***** MATERIAL FOR THE TASK

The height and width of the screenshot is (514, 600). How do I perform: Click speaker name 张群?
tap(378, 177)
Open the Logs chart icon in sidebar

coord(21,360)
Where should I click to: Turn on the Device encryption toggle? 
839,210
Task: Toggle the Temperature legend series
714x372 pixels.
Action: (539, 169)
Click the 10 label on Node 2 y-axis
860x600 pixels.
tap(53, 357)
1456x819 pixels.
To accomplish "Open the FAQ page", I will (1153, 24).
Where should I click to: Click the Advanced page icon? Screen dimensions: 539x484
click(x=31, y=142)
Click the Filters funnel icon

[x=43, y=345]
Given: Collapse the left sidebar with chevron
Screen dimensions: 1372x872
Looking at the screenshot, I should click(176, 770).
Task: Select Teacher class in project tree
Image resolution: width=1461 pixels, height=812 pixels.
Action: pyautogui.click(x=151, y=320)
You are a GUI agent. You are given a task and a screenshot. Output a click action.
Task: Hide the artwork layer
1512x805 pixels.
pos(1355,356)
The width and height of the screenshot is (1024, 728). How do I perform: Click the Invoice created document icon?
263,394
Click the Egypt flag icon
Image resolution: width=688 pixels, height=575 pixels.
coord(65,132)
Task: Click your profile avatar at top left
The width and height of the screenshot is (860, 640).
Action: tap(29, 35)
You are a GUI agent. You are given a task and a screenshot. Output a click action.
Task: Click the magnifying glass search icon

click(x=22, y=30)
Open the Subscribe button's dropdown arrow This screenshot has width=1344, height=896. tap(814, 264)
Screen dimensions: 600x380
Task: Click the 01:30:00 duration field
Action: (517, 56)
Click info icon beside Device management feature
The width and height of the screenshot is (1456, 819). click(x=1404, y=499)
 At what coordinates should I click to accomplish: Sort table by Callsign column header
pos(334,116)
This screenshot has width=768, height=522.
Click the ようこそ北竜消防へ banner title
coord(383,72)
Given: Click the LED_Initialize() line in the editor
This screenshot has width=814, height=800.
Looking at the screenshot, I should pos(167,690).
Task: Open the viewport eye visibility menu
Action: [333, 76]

**********

Rewrite the rows, beginning at the line that has "Where should I click to: Turn" and stopping after the line that has "will (1153, 24).", with the requests included. Move every coordinate in the answers by -22, and leave everything else as it is.

Where should I click to: Turn on the Device encryption toggle? 
817,188
Task: Toggle the Temperature legend series
714x372 pixels.
Action: (517, 147)
Click the 10 label on Node 2 y-axis
860x600 pixels.
tap(31, 335)
1456x819 pixels.
To accomplish "Open the FAQ page", I will (1131, 2).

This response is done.